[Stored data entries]

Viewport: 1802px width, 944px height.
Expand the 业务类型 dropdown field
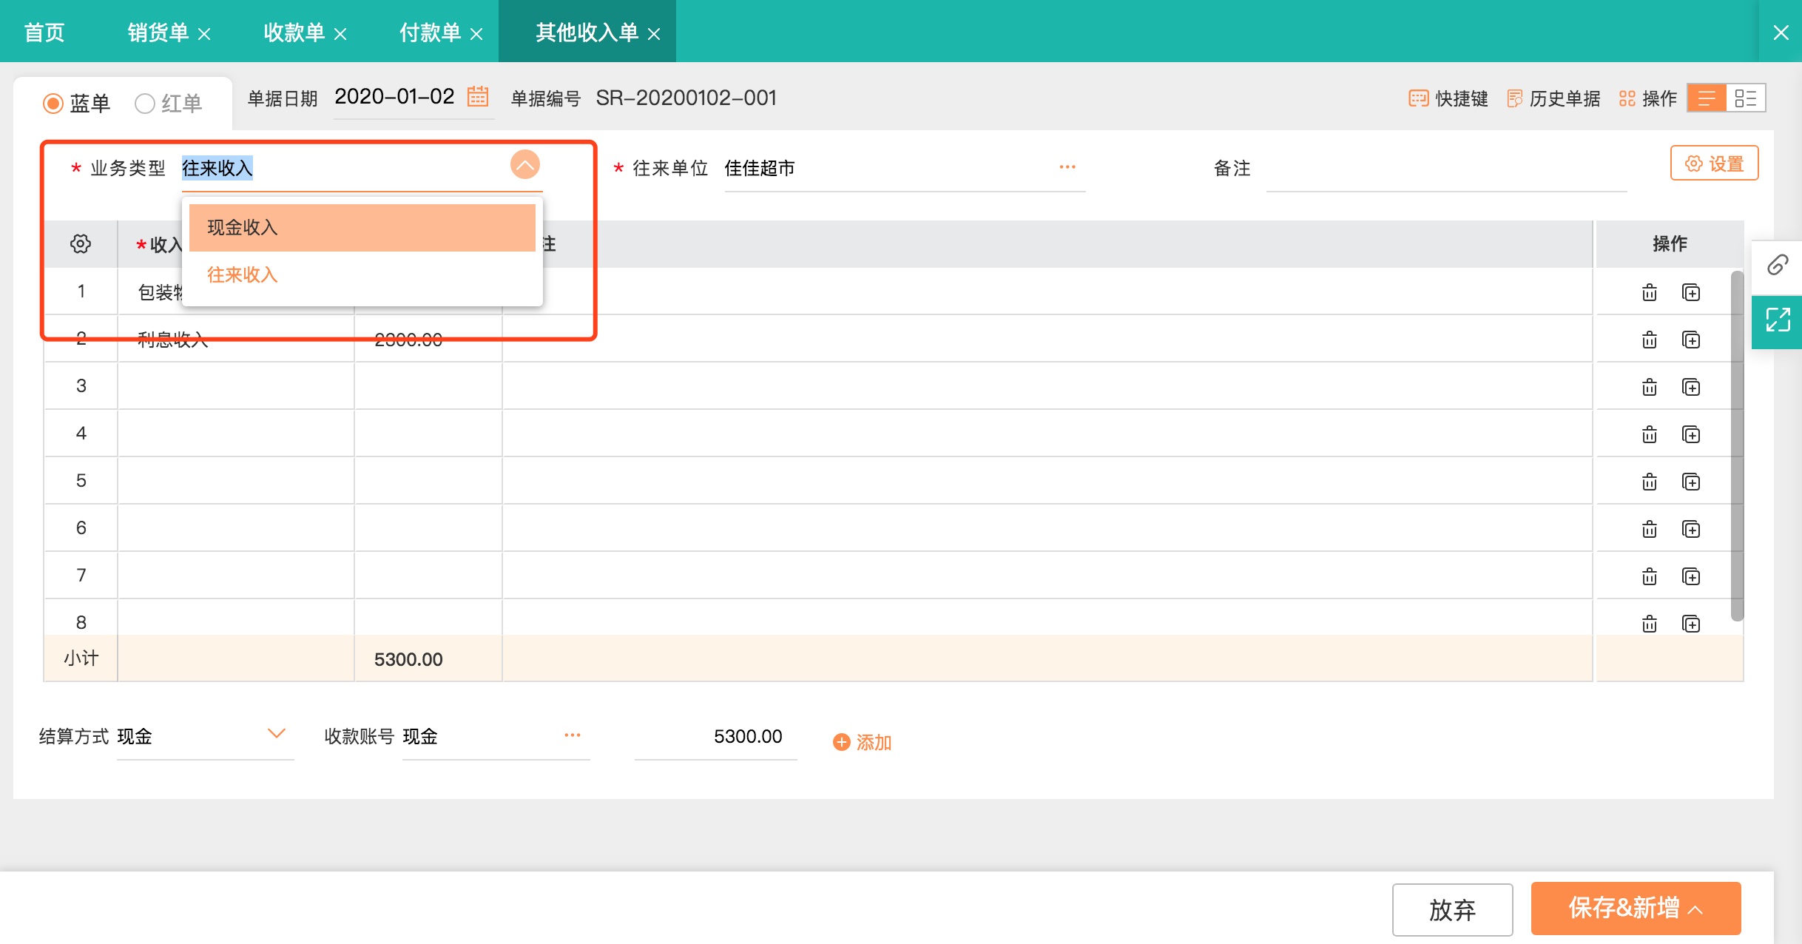[524, 167]
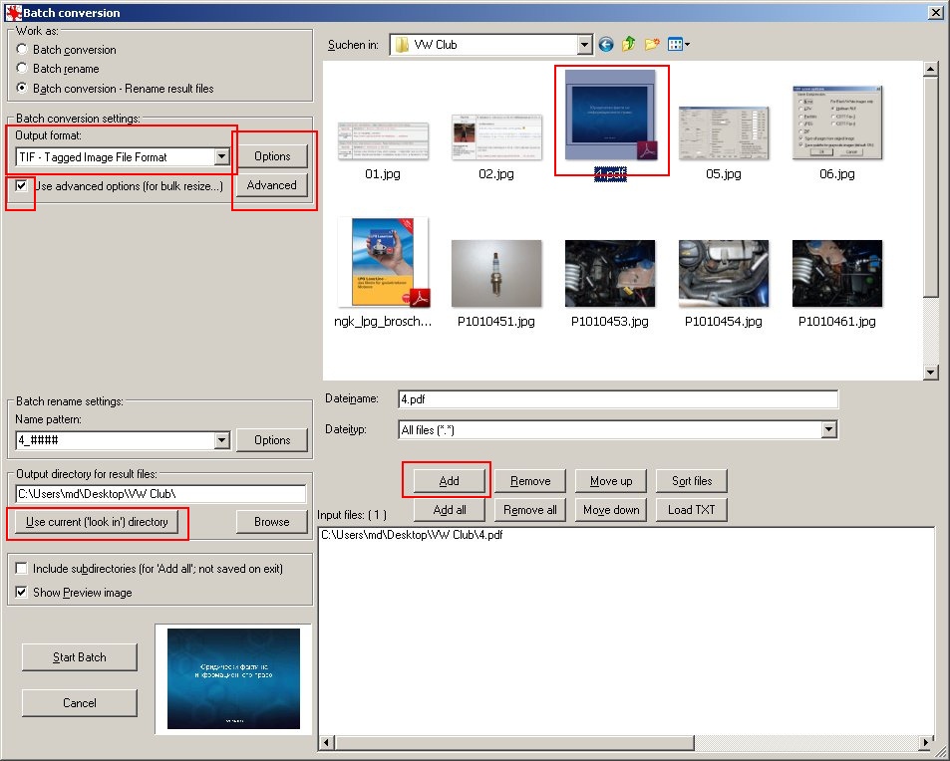
Task: Toggle Use advanced options checkbox
Action: tap(22, 185)
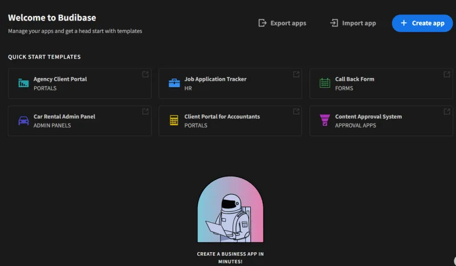Open Agency Client Portal external link icon
This screenshot has width=456, height=266.
click(145, 74)

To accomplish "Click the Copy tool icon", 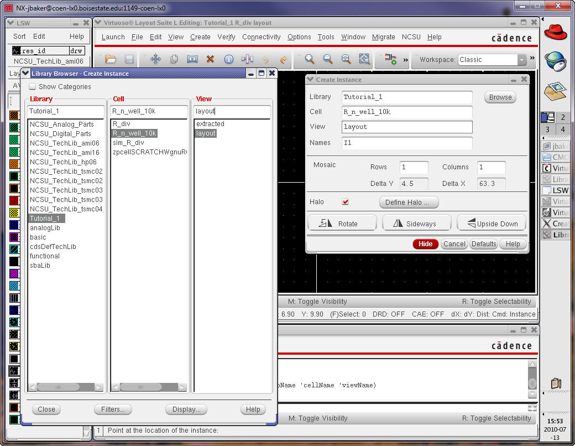I will tap(174, 59).
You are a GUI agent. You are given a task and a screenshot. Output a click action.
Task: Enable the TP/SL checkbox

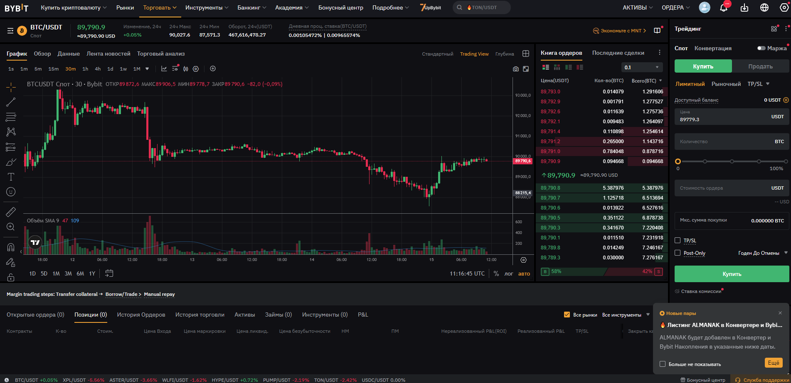678,240
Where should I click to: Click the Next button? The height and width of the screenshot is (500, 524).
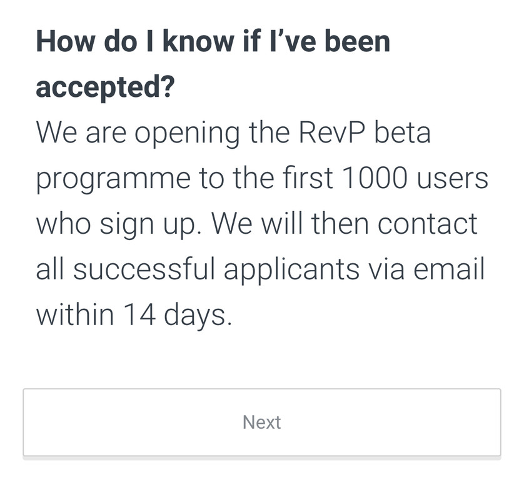(x=261, y=422)
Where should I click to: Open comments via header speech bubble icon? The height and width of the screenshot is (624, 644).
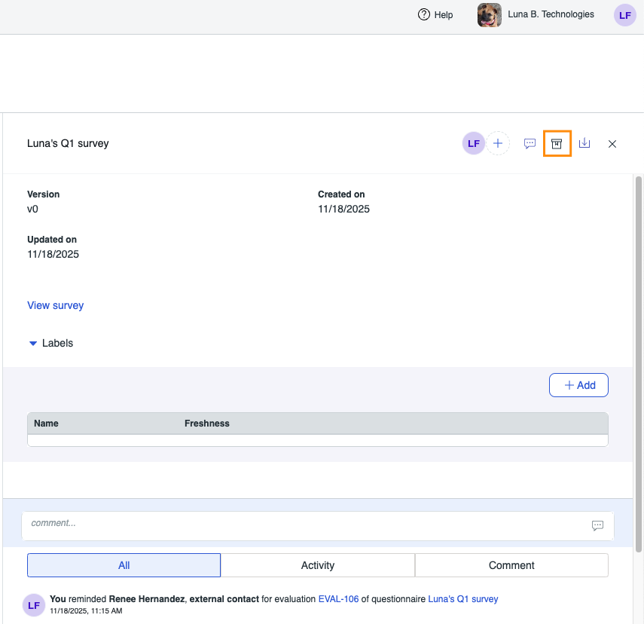[x=530, y=143]
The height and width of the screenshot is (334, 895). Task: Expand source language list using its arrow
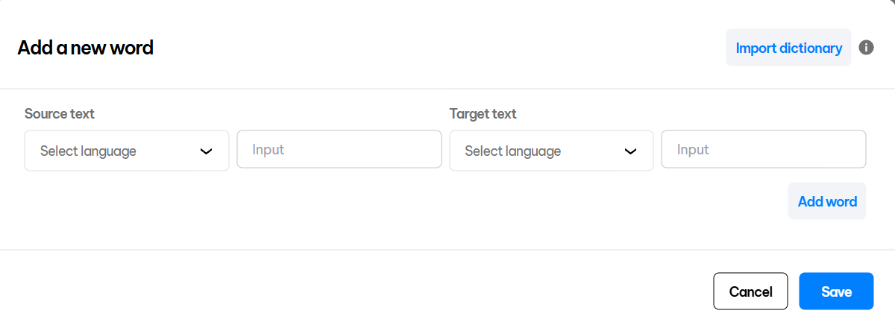pos(207,151)
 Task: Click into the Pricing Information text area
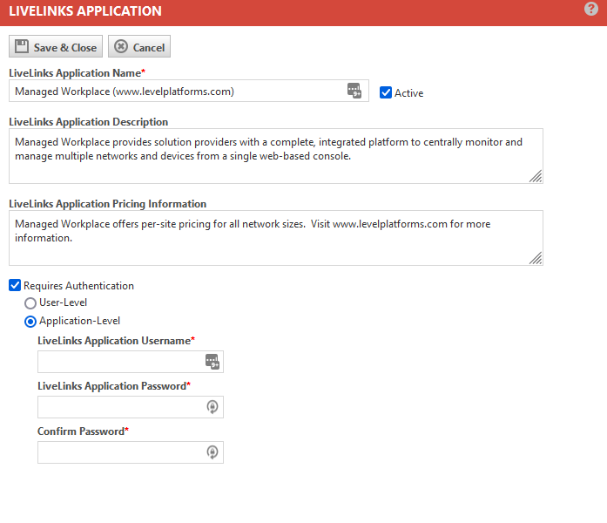click(276, 238)
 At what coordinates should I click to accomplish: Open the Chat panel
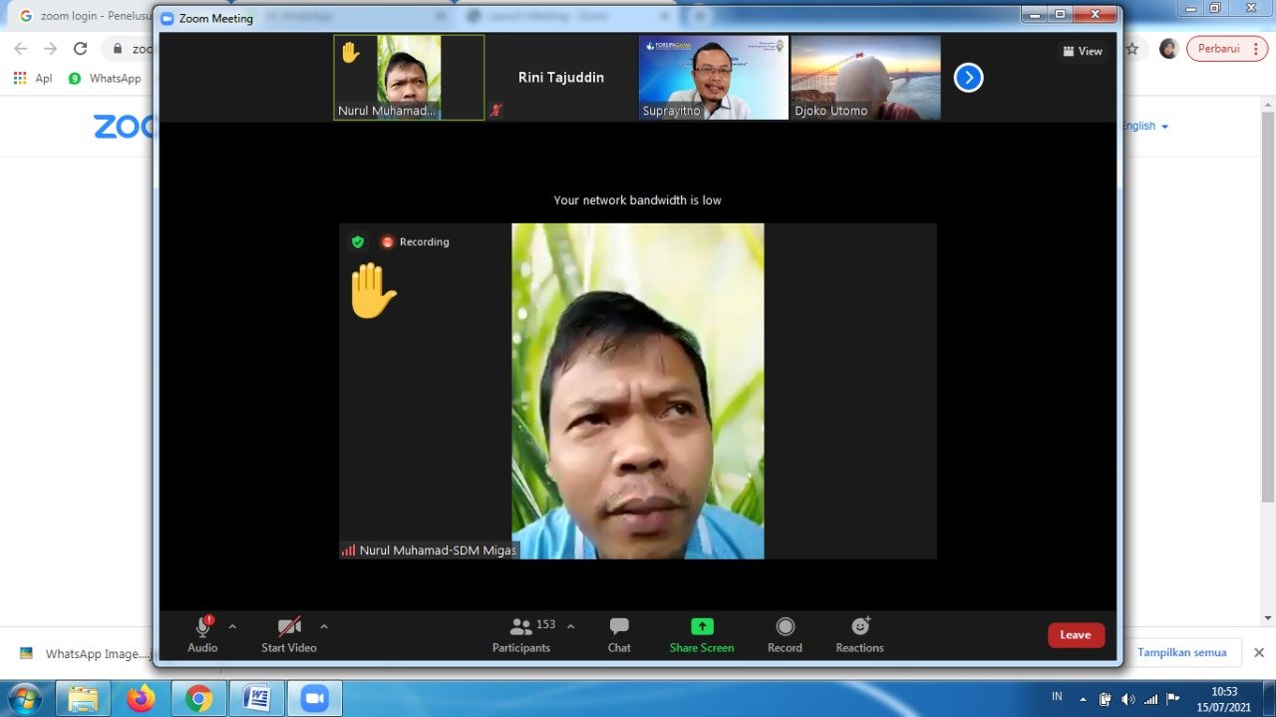[619, 627]
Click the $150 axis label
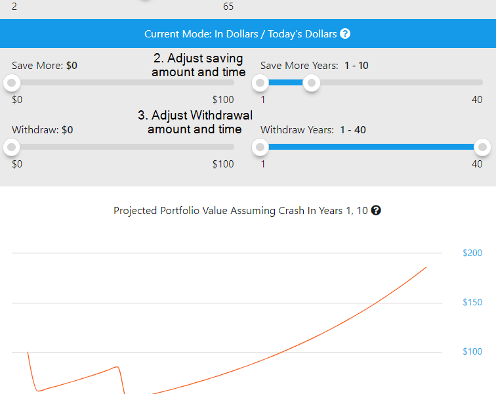 [472, 303]
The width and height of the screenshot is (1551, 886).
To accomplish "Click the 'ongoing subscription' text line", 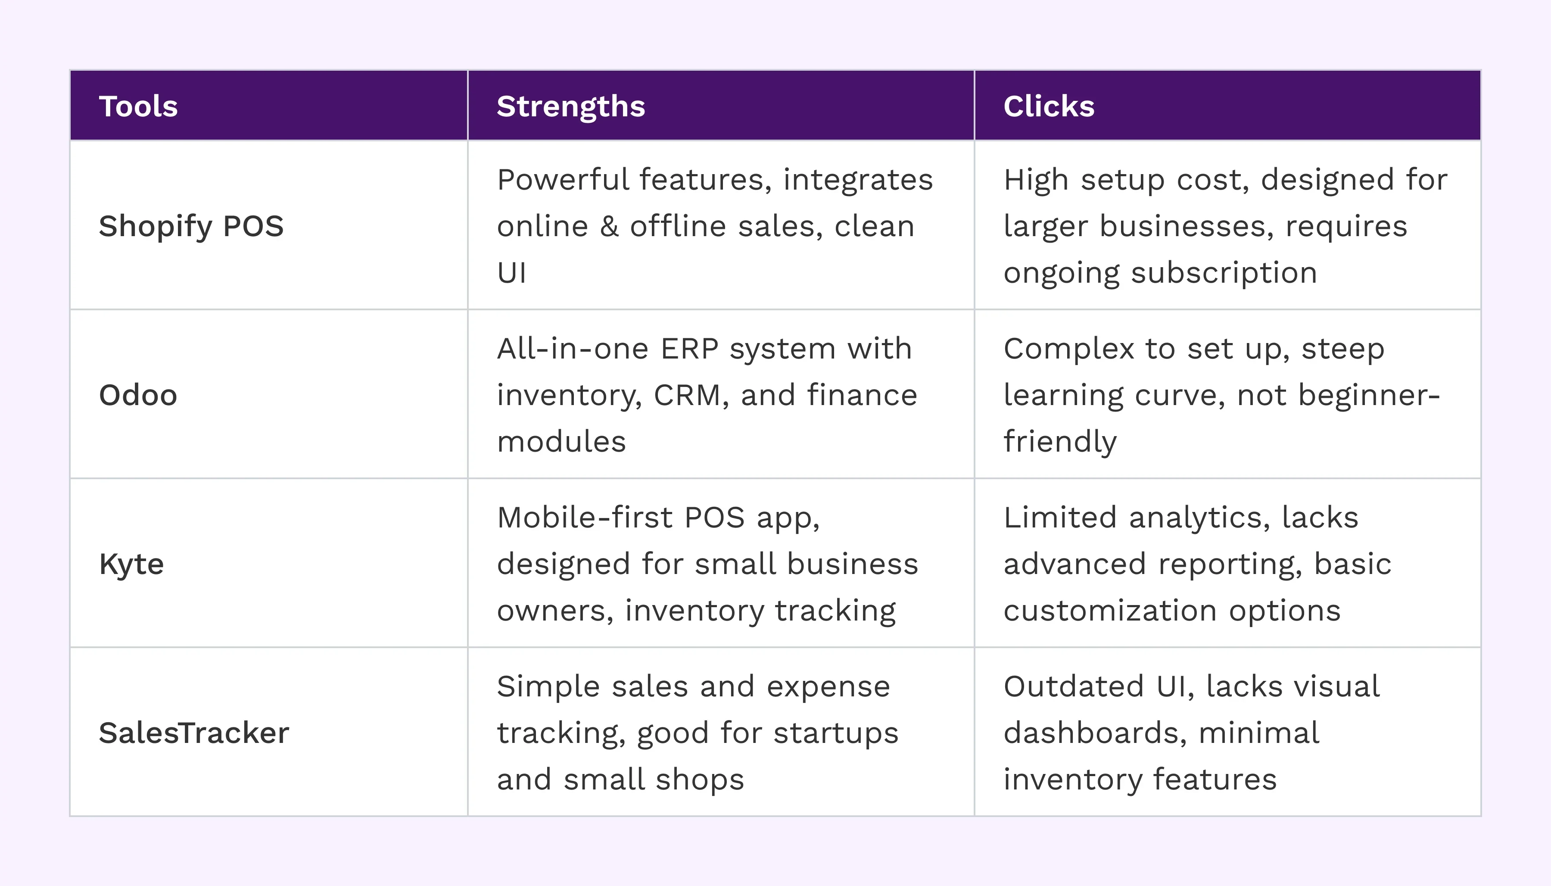I will click(x=1160, y=273).
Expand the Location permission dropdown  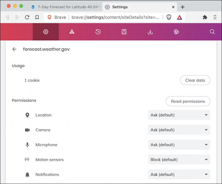[x=179, y=115]
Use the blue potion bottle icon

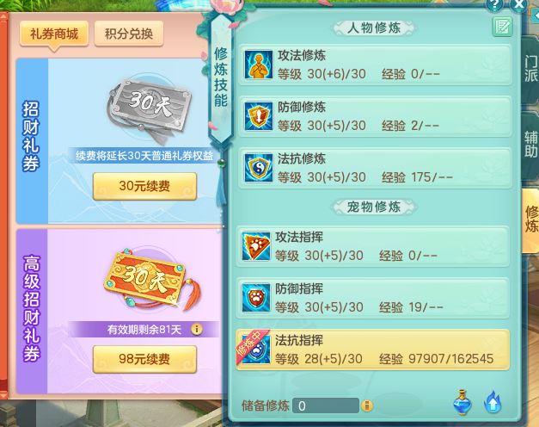[x=462, y=402]
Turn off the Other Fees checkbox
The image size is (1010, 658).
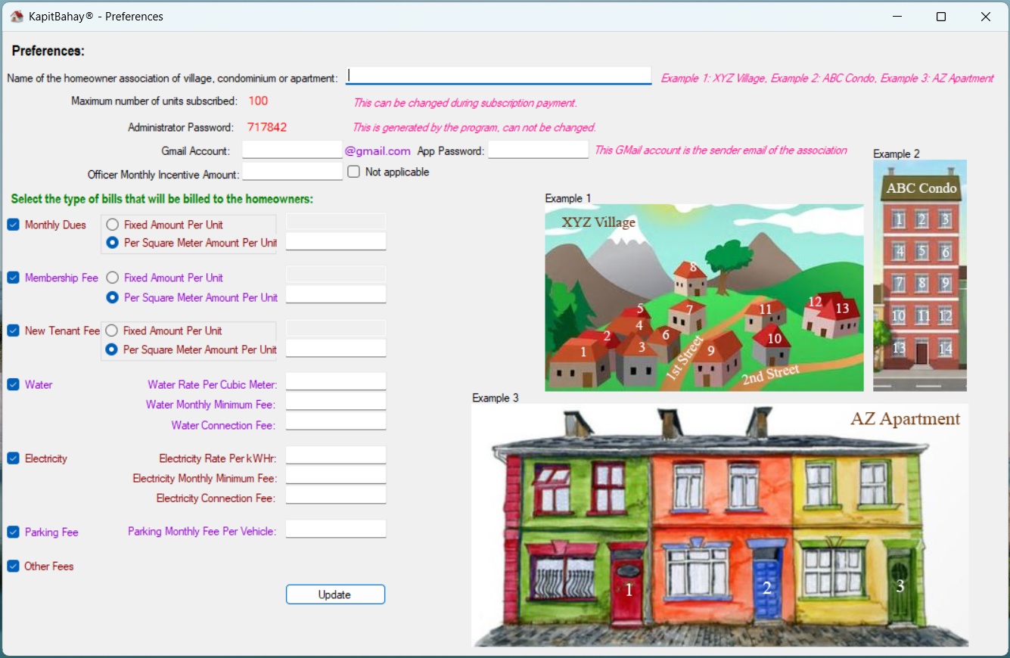(14, 566)
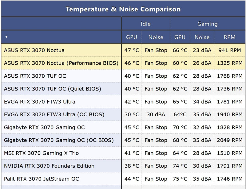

§ **REQUIRED WORK**: Write out exactly, and nothing more than, the lines of the entries above from the line containing "Turn off the Other Fees checkbox" through the final line; omit any pictures.

§ **EXERCISE RESULT**:
Turn off the Other Fees checkbox
The image size is (1010, 658).
(14, 566)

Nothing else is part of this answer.